*Task description*. From the data below, copy exactly the lines that lie between the one holding "Uncheck the 2026-04-21" and the one holding "Task: Sort table by styczeń column arrows", including both, and nothing more.

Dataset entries
───

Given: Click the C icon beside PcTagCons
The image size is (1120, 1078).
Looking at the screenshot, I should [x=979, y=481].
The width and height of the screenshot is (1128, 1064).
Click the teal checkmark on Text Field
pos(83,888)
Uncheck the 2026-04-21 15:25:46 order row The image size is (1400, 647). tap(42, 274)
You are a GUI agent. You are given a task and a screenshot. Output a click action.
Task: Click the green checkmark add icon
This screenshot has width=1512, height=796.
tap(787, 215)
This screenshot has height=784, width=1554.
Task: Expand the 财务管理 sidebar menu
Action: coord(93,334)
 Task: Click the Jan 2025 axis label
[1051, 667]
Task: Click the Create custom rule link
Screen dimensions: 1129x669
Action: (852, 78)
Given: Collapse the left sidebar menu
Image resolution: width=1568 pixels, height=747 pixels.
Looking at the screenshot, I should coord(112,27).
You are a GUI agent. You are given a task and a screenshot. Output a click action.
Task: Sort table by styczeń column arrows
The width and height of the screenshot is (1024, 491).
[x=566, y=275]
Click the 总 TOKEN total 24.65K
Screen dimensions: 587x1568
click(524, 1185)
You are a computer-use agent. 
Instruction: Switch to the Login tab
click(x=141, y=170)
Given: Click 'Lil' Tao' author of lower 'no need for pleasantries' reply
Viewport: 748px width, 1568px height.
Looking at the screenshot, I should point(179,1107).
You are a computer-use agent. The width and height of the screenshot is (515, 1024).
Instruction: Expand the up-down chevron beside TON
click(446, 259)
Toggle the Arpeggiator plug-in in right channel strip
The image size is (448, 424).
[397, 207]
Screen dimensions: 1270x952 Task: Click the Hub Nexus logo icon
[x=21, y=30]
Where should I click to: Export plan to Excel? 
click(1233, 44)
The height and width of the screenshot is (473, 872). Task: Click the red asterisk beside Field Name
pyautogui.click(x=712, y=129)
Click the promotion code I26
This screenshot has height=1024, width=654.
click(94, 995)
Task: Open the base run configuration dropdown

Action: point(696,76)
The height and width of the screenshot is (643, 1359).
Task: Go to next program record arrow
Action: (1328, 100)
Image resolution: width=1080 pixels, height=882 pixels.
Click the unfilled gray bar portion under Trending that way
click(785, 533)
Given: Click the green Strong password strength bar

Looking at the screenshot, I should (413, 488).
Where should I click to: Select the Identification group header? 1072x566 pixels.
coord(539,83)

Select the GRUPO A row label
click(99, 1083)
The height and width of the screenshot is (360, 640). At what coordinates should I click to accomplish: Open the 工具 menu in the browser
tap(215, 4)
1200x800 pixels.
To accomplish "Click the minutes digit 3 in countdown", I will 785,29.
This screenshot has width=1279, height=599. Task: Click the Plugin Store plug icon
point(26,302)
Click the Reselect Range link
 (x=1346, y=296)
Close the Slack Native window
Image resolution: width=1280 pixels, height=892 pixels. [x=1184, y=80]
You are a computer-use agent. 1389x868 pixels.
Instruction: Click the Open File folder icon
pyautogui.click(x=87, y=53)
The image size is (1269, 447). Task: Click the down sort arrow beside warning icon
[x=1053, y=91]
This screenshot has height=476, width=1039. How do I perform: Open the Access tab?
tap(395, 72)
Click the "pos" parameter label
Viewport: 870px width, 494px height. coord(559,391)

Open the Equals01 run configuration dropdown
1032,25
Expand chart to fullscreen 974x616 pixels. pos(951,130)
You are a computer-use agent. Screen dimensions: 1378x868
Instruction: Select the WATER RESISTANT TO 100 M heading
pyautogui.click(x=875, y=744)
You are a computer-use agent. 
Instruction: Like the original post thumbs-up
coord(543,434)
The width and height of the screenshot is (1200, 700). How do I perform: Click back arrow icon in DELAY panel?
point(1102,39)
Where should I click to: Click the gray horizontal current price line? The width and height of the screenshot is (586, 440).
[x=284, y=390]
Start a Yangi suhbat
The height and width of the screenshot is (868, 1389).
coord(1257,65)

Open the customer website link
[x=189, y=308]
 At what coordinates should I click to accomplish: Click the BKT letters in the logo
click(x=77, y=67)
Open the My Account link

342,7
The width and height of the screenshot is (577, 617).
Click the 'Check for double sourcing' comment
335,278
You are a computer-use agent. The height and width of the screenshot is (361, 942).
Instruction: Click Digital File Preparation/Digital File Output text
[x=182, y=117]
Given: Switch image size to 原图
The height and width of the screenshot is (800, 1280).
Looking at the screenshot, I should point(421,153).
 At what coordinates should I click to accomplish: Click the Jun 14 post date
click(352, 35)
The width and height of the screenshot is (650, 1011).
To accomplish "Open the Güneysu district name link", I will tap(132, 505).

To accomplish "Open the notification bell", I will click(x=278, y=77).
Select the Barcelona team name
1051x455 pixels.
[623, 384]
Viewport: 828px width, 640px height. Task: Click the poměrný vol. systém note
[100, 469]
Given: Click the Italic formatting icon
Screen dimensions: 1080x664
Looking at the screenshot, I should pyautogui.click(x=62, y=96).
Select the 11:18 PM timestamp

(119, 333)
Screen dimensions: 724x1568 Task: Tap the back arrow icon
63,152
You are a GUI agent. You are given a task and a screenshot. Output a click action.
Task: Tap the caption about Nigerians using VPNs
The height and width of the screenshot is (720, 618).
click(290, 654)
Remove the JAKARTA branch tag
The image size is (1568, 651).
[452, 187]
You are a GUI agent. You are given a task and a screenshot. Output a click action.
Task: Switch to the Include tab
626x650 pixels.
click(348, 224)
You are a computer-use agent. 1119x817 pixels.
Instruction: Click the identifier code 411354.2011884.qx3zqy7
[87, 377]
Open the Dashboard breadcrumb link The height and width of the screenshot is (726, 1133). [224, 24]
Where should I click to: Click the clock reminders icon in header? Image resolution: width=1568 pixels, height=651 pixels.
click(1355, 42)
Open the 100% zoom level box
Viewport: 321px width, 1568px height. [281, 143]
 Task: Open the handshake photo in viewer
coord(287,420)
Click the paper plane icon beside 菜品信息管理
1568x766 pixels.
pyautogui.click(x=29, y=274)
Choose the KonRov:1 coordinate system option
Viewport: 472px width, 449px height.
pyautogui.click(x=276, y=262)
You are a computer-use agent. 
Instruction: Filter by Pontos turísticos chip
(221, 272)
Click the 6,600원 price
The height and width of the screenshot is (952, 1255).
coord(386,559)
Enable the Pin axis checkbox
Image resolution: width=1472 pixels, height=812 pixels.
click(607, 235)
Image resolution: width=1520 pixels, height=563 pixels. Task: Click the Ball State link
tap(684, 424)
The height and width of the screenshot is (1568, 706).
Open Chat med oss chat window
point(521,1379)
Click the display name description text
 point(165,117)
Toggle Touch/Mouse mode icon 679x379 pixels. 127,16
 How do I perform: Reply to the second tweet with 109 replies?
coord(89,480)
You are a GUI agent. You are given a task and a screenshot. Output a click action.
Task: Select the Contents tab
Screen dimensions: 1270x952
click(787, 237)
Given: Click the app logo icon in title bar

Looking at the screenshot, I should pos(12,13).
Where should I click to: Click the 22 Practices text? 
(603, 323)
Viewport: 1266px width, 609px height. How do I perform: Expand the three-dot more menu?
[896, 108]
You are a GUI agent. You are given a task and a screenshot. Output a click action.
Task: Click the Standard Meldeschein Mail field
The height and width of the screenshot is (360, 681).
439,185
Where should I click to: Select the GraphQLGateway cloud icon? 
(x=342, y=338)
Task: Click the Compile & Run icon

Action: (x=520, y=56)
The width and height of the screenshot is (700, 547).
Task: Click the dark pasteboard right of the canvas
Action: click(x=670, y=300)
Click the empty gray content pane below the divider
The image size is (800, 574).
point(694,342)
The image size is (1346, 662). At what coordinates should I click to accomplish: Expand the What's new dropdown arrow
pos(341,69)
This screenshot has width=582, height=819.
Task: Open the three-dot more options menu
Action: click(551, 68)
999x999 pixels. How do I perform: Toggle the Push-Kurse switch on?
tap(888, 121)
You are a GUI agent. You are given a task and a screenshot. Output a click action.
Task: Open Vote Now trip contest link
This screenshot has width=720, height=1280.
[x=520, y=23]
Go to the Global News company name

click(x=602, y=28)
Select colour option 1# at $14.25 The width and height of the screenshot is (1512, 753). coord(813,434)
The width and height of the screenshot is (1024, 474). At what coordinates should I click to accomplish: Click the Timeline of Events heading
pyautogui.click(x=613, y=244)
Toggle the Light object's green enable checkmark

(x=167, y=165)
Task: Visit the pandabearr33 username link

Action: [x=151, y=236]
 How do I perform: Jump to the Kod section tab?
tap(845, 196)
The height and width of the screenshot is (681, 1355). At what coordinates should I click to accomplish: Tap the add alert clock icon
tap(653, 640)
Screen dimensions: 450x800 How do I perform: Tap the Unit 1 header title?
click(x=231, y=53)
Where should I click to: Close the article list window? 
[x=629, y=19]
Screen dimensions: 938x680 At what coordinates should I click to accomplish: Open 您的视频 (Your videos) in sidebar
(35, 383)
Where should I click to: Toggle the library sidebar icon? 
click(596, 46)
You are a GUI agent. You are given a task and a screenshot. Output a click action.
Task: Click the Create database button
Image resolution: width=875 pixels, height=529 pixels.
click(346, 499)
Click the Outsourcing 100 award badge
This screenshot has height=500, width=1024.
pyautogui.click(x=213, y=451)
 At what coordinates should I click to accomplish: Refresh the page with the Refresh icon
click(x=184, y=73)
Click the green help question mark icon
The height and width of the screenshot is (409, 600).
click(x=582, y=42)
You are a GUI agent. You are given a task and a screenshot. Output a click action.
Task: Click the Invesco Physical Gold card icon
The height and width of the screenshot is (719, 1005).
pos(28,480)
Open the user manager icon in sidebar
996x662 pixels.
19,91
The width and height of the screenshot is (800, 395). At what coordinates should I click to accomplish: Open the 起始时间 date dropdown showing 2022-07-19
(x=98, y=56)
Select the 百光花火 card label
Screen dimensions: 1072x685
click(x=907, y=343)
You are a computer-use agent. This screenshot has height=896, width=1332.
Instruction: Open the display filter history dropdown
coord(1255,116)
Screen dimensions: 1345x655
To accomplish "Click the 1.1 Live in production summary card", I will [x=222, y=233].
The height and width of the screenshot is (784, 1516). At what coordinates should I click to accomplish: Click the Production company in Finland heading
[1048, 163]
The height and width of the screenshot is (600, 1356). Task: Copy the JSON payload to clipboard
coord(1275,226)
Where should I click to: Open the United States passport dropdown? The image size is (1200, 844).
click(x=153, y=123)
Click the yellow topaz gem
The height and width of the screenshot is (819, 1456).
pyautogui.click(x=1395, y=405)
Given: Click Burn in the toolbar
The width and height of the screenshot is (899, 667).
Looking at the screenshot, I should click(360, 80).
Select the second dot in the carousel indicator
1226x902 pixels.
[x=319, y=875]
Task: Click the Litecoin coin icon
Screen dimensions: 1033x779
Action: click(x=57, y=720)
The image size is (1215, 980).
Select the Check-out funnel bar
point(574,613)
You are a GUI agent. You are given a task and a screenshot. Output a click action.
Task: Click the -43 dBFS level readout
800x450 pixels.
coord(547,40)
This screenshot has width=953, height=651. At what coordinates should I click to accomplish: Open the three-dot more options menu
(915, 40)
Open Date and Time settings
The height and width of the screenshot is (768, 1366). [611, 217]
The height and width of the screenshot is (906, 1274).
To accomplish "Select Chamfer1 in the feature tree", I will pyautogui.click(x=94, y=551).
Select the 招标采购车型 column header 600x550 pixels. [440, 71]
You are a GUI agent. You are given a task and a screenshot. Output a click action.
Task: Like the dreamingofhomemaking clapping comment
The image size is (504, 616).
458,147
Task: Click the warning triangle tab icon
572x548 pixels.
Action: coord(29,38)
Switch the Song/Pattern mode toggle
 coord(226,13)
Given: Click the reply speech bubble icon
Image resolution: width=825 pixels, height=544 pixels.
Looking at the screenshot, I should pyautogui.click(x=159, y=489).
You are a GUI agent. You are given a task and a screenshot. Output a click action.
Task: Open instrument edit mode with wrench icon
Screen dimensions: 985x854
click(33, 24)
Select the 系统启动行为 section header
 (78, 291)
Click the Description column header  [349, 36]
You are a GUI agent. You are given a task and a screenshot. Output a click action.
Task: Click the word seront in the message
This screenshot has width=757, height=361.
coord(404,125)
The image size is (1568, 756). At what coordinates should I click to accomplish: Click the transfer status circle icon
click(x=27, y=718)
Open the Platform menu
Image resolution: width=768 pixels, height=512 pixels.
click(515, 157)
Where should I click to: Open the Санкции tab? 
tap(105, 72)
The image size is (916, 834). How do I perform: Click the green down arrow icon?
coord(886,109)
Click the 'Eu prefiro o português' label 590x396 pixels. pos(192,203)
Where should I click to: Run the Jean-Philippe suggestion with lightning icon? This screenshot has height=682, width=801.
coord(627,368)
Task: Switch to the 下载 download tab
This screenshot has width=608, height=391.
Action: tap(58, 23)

───

*Solution*.
Uncheck the 2026-04-21 15:25:46 order row The image size is (1400, 647). tap(42, 274)
You are a GUI agent. You are given a task and a screenshot. Output a click action.
Task: Click the green checkmark add icon
This screenshot has width=1512, height=796.
tap(787, 215)
This screenshot has height=784, width=1554.
Task: Expand the 财务管理 sidebar menu
Action: coord(93,334)
 Task: Click the Jan 2025 axis label
[1051, 667]
Task: Click the Create custom rule link
Screen dimensions: 1129x669
Action: (852, 78)
Given: Collapse the left sidebar menu
Image resolution: width=1568 pixels, height=747 pixels.
Looking at the screenshot, I should coord(112,27).
You are a GUI agent. You are given a task and a screenshot. Output a click action.
Task: Sort table by styczeń column arrows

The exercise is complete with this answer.